Une fois là-haut se pose la question de la descente. Il a neigé au cours des jours précédents et traverser les arêtes pour rejoindre la voie normale semble long et risqué. La traversée des arêtes de droite jusqu'à un rappel ou la descente par le Macho semblent les meilleures options et Bertrand part le premier dans cette direction. Il fait un relais pour me faire venir au bout de 20m après un passage plus technique, et je comprend alors que la traversée des arêtes promet d'être périlleuse. Elle fait entre 20cm et 1m de large, tout en dents de scie, avec 30 à 50 cm de neige fraîche sans cohésion. On ne saurait pas que c'est l'itinéraire "normal" pour rejoindre la descente, jamais on ne s'aventurerais dans ce numéro d'équilibriste. Bertrand veut que je passe en tête. Je rechigne un peu parce que je suis épuisé mais je passe devant, et Bertrand me suit à 20m. Commence alors un numéro de funambule et je revois en images les premiers alpinistes français sur les Tours de Trango, à califourchon sur une arête effilé. Je fais un peu la même chose, nettoie le rocher pour ôter la couche de neige à la recherche d'appuis sûrs, tantôt sur le fil tantôt en contrebas, à escalader, contourner ou sauter des gendarmes. Je pose vaguement deux sangles sur le parcours, et la concentration me fait oublier la fatigue. J'essaie de repérer les corniches et de toujours coincer un piolet quelque part. On ne voit toujours par arriver les deux alpinistes qui nous accompagnaient et on commence à de faire du soucis. Bon an mal an nous parvenons à un dernier gendarme qui cache une sangle de rappel. C'est un véritable soulagement et nous pouvons nous sustenter un peu avant de reprendre la descente.

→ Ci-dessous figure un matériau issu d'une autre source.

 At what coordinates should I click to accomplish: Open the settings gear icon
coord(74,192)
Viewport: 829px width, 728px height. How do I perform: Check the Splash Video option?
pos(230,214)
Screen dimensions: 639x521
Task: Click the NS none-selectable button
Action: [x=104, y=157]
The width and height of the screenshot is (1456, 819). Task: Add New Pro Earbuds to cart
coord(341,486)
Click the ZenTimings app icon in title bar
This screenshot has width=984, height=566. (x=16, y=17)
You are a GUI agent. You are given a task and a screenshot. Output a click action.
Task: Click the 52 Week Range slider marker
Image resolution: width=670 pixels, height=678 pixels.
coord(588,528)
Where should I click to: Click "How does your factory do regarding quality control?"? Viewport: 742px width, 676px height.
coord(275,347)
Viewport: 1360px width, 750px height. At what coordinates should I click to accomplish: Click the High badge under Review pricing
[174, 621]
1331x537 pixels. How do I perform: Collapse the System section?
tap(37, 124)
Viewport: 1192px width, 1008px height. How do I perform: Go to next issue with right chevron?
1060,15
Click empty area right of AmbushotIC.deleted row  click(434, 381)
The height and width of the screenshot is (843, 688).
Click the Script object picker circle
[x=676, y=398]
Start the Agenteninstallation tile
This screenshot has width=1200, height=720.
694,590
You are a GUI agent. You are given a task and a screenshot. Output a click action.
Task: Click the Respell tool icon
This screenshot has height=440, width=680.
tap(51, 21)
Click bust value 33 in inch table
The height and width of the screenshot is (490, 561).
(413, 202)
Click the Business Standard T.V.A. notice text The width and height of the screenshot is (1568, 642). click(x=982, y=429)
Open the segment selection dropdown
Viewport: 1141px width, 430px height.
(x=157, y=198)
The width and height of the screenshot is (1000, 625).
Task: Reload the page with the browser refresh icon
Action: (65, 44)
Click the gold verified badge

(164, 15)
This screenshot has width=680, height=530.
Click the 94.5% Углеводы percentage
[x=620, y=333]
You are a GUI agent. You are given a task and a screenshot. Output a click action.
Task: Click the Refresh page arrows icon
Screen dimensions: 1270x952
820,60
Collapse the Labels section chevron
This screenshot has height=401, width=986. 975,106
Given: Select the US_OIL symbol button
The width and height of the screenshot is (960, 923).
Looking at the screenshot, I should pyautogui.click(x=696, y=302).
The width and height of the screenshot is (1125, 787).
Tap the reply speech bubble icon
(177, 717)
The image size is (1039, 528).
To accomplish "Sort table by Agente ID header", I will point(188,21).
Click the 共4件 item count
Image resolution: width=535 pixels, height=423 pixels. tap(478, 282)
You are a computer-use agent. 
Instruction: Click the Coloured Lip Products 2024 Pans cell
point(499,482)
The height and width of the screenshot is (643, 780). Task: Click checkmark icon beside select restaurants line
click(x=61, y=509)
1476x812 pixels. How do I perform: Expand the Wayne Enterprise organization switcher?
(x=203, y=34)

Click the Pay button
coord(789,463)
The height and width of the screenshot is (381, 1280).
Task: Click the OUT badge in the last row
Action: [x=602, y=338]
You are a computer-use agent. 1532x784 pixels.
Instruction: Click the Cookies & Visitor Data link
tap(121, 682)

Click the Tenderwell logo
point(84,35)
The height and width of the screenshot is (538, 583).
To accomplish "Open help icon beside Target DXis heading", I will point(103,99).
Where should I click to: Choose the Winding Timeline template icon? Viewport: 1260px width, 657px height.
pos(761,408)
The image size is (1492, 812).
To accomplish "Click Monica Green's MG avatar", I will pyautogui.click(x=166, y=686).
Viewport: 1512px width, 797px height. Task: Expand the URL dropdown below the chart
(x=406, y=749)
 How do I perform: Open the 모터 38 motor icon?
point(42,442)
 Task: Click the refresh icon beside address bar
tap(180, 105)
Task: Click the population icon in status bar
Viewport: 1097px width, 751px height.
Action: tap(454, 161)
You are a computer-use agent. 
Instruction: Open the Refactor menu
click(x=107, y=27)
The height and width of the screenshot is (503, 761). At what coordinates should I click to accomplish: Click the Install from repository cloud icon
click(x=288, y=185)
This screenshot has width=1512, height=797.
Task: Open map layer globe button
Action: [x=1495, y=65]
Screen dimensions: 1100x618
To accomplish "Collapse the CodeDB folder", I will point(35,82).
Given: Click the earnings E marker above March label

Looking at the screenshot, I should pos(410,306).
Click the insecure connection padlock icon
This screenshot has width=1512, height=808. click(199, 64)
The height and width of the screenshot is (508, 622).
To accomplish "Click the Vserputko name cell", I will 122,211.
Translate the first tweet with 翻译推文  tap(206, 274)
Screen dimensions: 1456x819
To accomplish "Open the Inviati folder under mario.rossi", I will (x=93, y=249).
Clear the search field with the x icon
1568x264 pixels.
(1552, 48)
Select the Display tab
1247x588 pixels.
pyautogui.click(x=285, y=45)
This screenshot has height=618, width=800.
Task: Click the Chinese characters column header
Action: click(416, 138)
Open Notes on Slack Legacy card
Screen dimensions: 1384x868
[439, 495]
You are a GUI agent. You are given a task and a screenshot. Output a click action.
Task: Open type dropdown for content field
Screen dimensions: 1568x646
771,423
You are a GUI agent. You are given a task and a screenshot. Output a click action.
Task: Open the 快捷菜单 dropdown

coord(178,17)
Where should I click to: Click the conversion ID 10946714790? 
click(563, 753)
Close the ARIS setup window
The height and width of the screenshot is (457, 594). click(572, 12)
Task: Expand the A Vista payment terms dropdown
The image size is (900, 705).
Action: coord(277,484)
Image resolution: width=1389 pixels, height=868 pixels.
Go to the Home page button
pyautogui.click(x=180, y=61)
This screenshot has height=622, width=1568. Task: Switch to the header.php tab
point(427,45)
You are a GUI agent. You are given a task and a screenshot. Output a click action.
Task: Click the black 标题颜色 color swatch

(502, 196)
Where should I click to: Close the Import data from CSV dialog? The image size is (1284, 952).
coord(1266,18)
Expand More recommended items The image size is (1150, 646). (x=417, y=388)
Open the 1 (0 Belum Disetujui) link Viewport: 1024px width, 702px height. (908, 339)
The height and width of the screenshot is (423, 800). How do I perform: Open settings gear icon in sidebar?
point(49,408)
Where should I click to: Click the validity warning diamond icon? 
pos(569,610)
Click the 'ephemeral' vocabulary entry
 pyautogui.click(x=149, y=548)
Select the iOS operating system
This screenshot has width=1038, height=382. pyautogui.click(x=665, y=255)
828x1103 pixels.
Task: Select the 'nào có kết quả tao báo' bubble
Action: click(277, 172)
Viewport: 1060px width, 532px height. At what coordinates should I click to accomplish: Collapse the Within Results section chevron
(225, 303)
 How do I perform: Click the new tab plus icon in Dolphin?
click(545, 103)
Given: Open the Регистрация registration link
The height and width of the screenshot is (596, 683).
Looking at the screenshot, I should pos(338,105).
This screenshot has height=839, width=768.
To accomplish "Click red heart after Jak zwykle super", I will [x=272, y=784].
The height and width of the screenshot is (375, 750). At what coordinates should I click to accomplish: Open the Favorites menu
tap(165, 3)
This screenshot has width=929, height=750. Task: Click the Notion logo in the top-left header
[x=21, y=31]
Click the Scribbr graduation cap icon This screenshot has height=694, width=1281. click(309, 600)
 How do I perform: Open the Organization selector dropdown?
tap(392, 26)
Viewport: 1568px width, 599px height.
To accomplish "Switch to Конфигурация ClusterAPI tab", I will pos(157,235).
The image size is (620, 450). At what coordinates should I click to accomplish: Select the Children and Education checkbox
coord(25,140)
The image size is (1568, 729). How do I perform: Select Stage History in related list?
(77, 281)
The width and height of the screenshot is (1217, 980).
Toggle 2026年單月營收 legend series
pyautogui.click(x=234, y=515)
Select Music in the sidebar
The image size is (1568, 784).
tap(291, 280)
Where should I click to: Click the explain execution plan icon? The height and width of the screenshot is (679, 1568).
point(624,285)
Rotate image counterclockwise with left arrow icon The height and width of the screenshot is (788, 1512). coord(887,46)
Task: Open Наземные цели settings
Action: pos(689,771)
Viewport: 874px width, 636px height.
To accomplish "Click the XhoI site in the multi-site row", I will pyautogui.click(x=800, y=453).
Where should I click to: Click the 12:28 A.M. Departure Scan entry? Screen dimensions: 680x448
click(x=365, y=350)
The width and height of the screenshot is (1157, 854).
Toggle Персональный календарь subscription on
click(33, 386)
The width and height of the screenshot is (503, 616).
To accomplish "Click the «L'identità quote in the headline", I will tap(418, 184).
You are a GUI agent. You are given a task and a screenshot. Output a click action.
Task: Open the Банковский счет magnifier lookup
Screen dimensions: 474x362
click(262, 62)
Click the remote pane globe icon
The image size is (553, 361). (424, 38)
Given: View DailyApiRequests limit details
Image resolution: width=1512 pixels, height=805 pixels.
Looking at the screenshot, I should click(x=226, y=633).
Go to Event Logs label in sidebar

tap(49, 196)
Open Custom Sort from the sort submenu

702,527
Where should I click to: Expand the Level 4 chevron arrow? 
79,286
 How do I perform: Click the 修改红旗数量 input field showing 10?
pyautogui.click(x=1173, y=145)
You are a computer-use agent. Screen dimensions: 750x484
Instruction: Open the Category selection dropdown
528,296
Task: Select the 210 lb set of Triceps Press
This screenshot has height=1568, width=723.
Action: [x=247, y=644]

Heureusement la neige est très bonne sur ce versant et nous avons tôt fait de nous retrouver à la base de la face. Je comprend alors la complexité de l'approche en faisant à la descente le chemin idéal que nous aurions du emprunter à la montée. Toujours pas de trace de nos deux collègues.

Finalement nous les apercevons alors que nous approchons du refuge. Ils entament à peine la descente par le Macho mais sont eux aussi hors de danger. Finalement ça fait une bonne bambée de 15 heures en comptant l'interminable descente sur la Bérarde. Un peu long pour une première sortie de l'année et je suis dans un état loqueteux quand j'arrive à la voiture : des ampoules, un onglé décollé, mal au crâne, au dos et aux genoux, la salopette éventrée par un coup de crampon et la peau roussie par manque de crème solaire. Mais bien content malgré tout d'avoir réussi le couloir nord des Bans car cette course n'est pas longtemps en conditions.